Oui, Monsieur Dupont-Moretti a beaucoup à faire pour restaurer la confiance en la Justice. Mais peut-on avoir confiance, devant un tel déni non seulement de justice, mais aussi un déni de bon sens. Les spécialistes pourront multiplier les arguties pour justifier la motivation de la Cour de Cassation. La vérité est simple : une femme a été assassinée par un islamiste radical parce qu’elle était juive, et ce crime ne sera pas puni, ni même présenté devant une Cour d’Assises. La raison avancée est que le meurtrier, ayant volontairement absorbé du cannabis, a été pris d’une « bouffée délirante aiguë ».

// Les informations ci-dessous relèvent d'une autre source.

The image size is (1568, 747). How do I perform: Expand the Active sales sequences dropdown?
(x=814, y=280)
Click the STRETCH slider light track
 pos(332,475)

Sur ce point nous pouvons tous être d’accord : l’antisémitisme est bien une bouffée délirante aiguë, qui dure depuis des siècles et qui n’a jamais cessé de se renouveler au cours des temps. Édouard Drumont, l’auteur de La France juive (1886) en avait régulièrement. Chez Hitler et chez les nazis comme Heydrich ou Eichmann, le phénomène était permanent. Aujourd’hui, dans des pays arabes, où circulent les Protocoles des Sages de Sion, on fait respirer ces « bouffées délirantes » aux enfants dès l’école, dans les manuels scolaires. Ces bouffées étaient présentes chez les policiers du Tsar qui avaient rédigé ces fameux Protocoles, mais aussi chez les officiers français qui envoyèrent le capitaine Dreyfus au bagne, et les terroristes de Daesch en sont imprégnés.

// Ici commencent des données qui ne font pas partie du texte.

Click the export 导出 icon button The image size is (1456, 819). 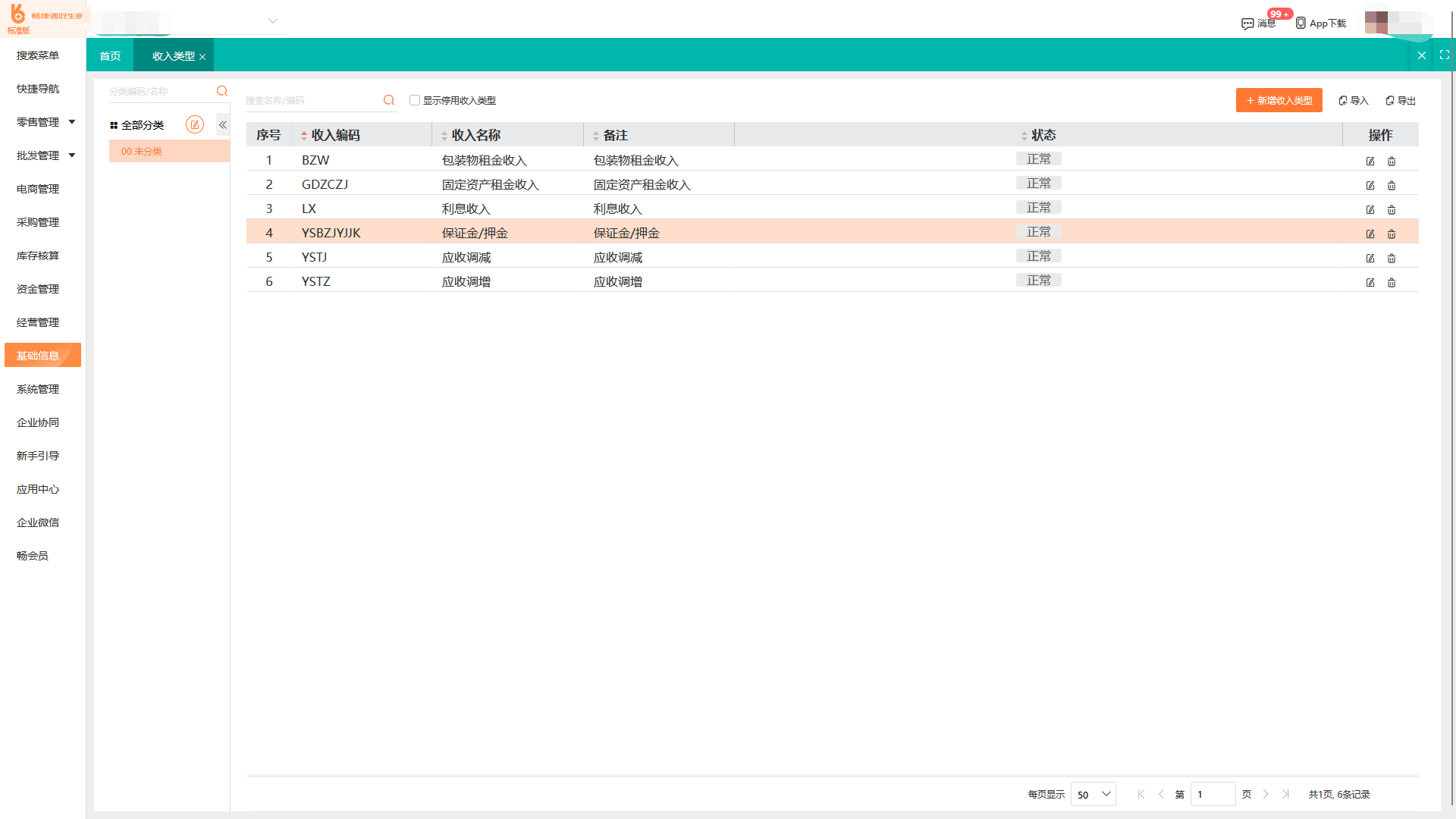click(1400, 100)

Comme le dit Joann Sfar, l’auteur de la merveilleuse BD Le chat du rabbin, « la folie la plus ancienne et la plus irréfutable, c’est la haine des juifs » (Tribune juive, 16 avril 2021). Le jugement de la Cour de Cassation nous apprend que ce genre de folie qui conduit partout et toujours au crime, doit rester impuni. Un boulevard s’ouvre devant les criminels antisémites, dès lors que leur antisémitisme est « une bouffée délirante aiguë ». En revanche l’automobiliste qui, sous l’emprise d’alcool ou de drogue, provoque un accident, sera condamné. Comprenne qui peut.
L’arrêt de la Cour de Cassation tombe à un moment où la société française se fracture de plus en plus, où les haines se répandent, se croisent et s’entrecroisent, se nourrissent les unes les autres, où les débats sereins et nuancés semblent être devenus impossibles. En particulier la haine antisémite se répand, se banalise, s’affiche sans vergogne. Le seul rempart dans une démocratie, c’est l’État de droit, c’est une justice inflexible. Ce rempart semble céder. Tous les démocrates doivent s’inquiéter d’une telle justice. Car sans justice équitable, il n’y a pas de démocratie.
Alors la mobilisation citoyenne doit prendre le relais pour ne pas laisser nos compatriotes juifs seuls face à la haine, face aux meurtres comme face à l’antisémitisme quotidien. Les actions de solidarité ont été bien timides depuis l’assassinat d’Ilan Halimi en 2006, malgré la succession des violences, et notamment l’assassinat d’enfants juifs à Toulouse, pour la première fois depuis 1945. Les juifs de France se trouvent bien seuls dans leur douleur. Les chrétiens, du fait de leur histoire commune et trop souvent douloureuse avec les juifs, portent une responsabilité particulière pour témoigner aux juifs non seulement leur amitié et leur soutien, mais pour affirmer une position politique courageuse, pour affirmer que l’antisémitisme est impossible, pour être ce rempart dont notre société a besoin. C’est à ce courage qu’ont appelé les évêques avec leur Déclaration solennelle Lutter ensemble contre l’antisémitisme et l’antijudaïsme (1° février 2021), c’est à ce courage qu’appelle le pape François. L’heure est à la mobilisation pour éveiller les consciences.